Passage>
********************
Potential downside to using (very) old domain as spam trap.
Chris Lewis
clewis at nortelnetworks.com
Tue Jul 22 15:30:26 UTC 2003
Paul Vixie wrote:
> therefore before you use whole-domain spamtrapping, i recommend looking VERY
> carefully at the flows so that you can be sure that "i" isn't adjacent to
> "o" on the qwerty keyboard, or some other such problem.
Agreed. But I'll mention a situation where it's very valuable and show
some of the pitfalls found thru intimate experience with doing it.
We decommissioned some of our domains about 3 years ago, as we
transitioned to our current one.
At the time that these domains were decommissioned (de-MX'd), we were
catching and tossing 60,000-70,000 spams per day.
18 months later, as an experiment, I re-enabled the domains.
First day: 600,000 spams per day. In the months since then it has grown
to 2.5 million per day. We use this as a spamtrap.
The immediate temptation is to directly feed blacklists of some sort.
But:
1) A significant fraction (varies from 5-30%) is NDRs from innocent
sites for spam forged with return addresses in our spamtrap.
[If <user at domain> is being spammed, chances are that it's being forged
in spam too.]
2) A significant fraction is virus/worm attacks from people with very
old addresses in their address books.
********************
Stored records
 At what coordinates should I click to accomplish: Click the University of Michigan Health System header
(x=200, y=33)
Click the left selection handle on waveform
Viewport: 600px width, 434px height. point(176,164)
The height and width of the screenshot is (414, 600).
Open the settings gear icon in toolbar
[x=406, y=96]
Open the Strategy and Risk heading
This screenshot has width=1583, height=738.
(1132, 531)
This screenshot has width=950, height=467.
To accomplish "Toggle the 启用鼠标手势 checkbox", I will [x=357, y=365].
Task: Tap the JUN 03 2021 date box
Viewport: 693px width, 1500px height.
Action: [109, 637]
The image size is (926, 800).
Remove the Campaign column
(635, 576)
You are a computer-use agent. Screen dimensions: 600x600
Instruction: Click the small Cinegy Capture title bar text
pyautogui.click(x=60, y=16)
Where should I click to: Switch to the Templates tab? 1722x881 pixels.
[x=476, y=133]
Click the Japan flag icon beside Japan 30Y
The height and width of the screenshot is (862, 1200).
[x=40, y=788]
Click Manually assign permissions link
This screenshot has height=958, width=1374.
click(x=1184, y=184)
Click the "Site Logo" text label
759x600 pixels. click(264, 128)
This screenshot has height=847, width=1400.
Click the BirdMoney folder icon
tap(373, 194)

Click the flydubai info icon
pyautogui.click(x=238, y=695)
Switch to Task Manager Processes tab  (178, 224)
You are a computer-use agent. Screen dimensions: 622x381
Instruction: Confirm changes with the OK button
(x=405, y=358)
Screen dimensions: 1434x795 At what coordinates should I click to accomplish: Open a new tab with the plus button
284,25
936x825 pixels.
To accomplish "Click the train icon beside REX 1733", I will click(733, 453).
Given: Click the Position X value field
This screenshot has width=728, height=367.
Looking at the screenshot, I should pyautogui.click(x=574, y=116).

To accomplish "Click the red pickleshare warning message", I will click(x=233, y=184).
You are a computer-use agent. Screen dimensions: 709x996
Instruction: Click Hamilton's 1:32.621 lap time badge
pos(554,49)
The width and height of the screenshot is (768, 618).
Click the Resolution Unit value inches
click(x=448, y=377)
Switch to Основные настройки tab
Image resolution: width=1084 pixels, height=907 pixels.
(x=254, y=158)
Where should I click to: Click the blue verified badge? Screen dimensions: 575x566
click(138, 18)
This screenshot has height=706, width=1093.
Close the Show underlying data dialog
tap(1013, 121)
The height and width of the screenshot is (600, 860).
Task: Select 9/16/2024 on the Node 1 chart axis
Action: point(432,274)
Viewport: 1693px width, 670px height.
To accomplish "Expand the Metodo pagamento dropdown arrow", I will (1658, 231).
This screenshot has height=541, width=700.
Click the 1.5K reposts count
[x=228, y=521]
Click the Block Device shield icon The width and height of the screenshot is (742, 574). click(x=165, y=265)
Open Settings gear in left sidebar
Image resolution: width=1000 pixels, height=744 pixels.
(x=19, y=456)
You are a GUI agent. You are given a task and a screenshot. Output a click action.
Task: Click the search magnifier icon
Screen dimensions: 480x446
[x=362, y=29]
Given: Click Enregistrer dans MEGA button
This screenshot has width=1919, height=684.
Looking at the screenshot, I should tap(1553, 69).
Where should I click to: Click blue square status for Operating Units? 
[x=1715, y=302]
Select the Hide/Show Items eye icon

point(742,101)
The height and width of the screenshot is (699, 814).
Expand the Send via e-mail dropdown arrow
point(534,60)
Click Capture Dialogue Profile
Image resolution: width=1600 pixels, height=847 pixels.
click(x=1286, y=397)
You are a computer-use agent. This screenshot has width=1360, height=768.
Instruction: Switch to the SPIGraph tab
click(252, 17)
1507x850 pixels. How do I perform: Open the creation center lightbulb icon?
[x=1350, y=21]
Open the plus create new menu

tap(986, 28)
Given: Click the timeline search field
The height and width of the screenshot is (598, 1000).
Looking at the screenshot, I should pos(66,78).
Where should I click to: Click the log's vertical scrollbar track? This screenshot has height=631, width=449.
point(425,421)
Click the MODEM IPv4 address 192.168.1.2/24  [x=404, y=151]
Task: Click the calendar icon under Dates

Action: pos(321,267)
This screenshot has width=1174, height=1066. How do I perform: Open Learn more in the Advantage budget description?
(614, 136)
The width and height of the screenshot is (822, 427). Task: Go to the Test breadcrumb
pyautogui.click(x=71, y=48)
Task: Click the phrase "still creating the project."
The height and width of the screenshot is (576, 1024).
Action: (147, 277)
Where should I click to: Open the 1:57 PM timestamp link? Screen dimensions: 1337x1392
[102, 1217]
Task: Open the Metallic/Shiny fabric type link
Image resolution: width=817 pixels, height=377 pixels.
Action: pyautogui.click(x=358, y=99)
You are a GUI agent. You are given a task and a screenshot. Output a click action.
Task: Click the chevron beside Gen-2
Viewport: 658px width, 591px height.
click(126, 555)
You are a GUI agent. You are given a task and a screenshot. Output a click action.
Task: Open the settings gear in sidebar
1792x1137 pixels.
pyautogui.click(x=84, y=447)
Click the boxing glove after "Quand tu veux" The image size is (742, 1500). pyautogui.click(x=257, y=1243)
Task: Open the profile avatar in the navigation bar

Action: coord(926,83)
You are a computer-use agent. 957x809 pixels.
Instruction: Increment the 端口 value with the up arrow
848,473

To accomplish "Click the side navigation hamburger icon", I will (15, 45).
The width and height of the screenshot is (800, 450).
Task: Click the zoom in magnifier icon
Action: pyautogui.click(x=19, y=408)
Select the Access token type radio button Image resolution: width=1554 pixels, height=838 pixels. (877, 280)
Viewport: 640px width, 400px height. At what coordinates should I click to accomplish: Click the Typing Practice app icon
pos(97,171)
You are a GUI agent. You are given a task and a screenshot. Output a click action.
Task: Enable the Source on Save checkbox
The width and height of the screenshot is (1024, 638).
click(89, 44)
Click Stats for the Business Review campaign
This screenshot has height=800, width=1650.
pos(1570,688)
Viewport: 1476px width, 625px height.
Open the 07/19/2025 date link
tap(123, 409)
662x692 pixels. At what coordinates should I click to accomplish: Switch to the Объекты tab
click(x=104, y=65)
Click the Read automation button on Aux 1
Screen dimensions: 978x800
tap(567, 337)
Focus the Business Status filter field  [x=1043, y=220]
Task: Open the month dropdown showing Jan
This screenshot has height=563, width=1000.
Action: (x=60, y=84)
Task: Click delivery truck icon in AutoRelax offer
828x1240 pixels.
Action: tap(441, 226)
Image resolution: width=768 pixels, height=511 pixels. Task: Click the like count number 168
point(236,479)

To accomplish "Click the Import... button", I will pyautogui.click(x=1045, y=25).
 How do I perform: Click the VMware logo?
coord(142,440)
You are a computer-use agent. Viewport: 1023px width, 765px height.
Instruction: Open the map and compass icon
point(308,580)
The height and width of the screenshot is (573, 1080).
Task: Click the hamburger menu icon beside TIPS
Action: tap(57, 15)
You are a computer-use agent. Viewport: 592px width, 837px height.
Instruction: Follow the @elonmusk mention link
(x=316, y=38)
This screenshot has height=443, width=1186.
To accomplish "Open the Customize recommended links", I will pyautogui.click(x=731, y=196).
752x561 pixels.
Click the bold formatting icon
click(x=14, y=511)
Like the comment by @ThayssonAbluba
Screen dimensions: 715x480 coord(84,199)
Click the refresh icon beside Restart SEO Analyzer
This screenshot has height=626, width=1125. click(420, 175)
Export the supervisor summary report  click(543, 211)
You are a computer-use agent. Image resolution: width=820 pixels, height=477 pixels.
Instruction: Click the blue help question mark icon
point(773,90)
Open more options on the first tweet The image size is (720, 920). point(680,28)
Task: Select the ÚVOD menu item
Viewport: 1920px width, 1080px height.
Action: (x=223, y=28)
********************
Task A>
List every daily spam volume that the spam-trap post reports for the old domains.
Task B>
According to the spam-trap post, how long after the domains were decommissioned were they re-enabled?
Task C>
Continue the spam-trap post after its last sentence.

Exercise output A>
- 60,000-70,000 spams per day
- 600,000 spams per day
- 2.5 million per day

Exercise output B>
18 months later.

Exercise output C>
3) A significant fraction is email from otherwise legitimate sites who
have a spam problem (so at least you have to ratio traffic levels
between spamtrap and non-spamtrap). Case in point: MSN's DAV servers
while they were scriptable (the ratios were absurdly bad (like 5000:1),
we did end up blacklisting the DAV sites on-and-off over the past 3
months or so).
4) There is a growing fraction that turn out to be RCPT TO verifications
from sendmail configurations (of spam forged with spamtrap domain
names). I think this is dangerous (tripping harvesting detectors for
example), but, it's a fairly effective heuristic in its own right.
5) There are a significant fraction of "autoresponders" responding to
forged spam.
While much of this is detectable and you can remove it from the
analysis, you generally need to apply additional heuristics beyond just
the spamtrap.
We try to filter out bounces/viri, compute ratios of bad:good and look
for verifications via other third party blacklists that we're unwilling
or unable to use directly. It's also fodder for additional analysis
that detects open relays, proxies and trojaned boxes.